The problem asks us to find what percentage of the original number remains after it is first increased by 25 percent and then the new number is decreased by 20 percent.

**step2** Choosing an original number

To make the calculations easy, we will choose a simple original number, such as 100. This is because percentages are directly related to 100.

**step3** Calculating the number after the increase

The original number is $$100$$.
It is increased by $$25$$ percent.
To find $$25$$ percent of $$100$$, we calculate $$\frac{25}{100} \times 100 = 25$$.
So, the increase is $$25$$.
The new number after the increase is $$100 + 25 = 125$$.
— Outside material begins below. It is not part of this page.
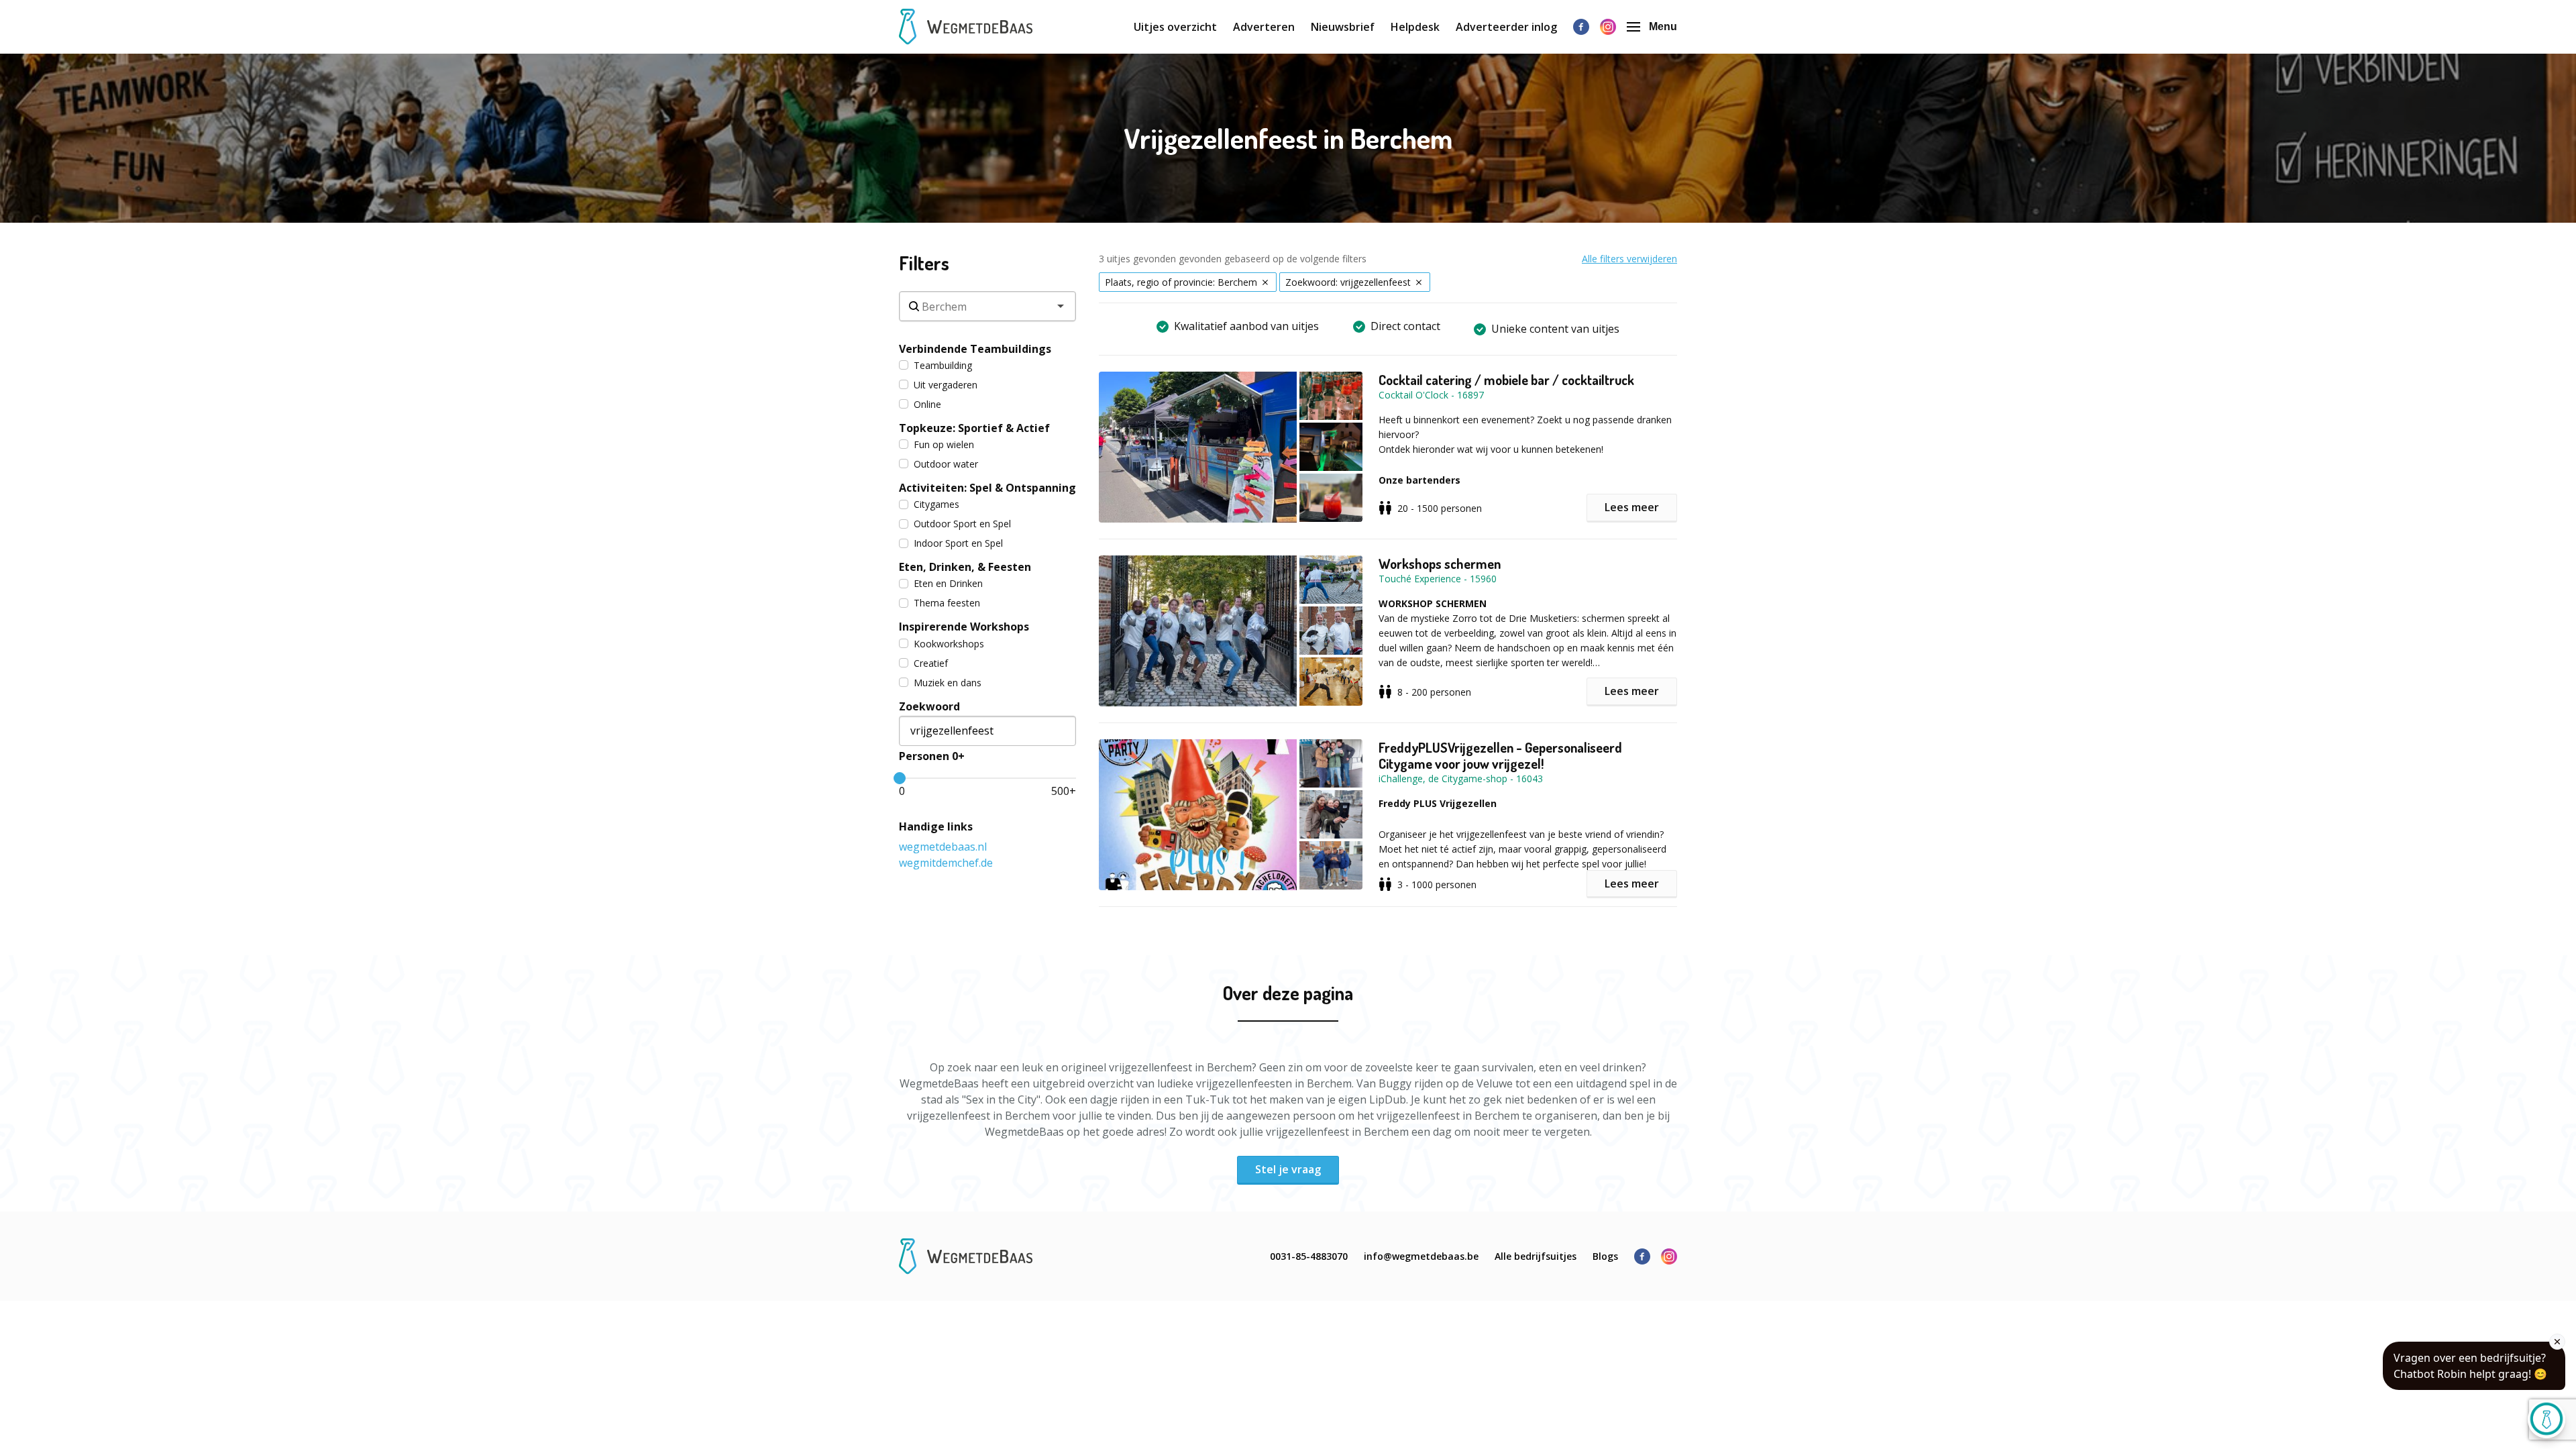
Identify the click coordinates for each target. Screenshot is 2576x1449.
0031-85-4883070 (1309, 1256)
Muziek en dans (947, 682)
**step4** Calculating the number after the decrease

The number is now $$125$$.
This new number is then decreased by $$20$$ percent.
To find $$20$$ percent of $$125$$, we calculate $$\frac{20}{100} \times 125$$.
We can simplify $$\frac{20}{100}$$ to $$\frac{1}{5}$$.
So, $$\frac{1}{5} \times 125 = 25$$.
The decrease is $$25$$.
The final result after the decrease is $$125 - 25 = 100$$.

**step5** Expressing the final result as a percentage of the original number

The original number was $$100$$.
The final result is $$100$$.
To find what percent the final result is of the original number, we divide the final result by the original number and multiply by $$100$$ percent.
$$\frac{\text{Final Result}}{\text{Original Number}} \times 100\% = \frac{100}{100} \times 100\% = 1 \times 100\% = 100\%$$.
The final result is $$100$$ percent of the original number.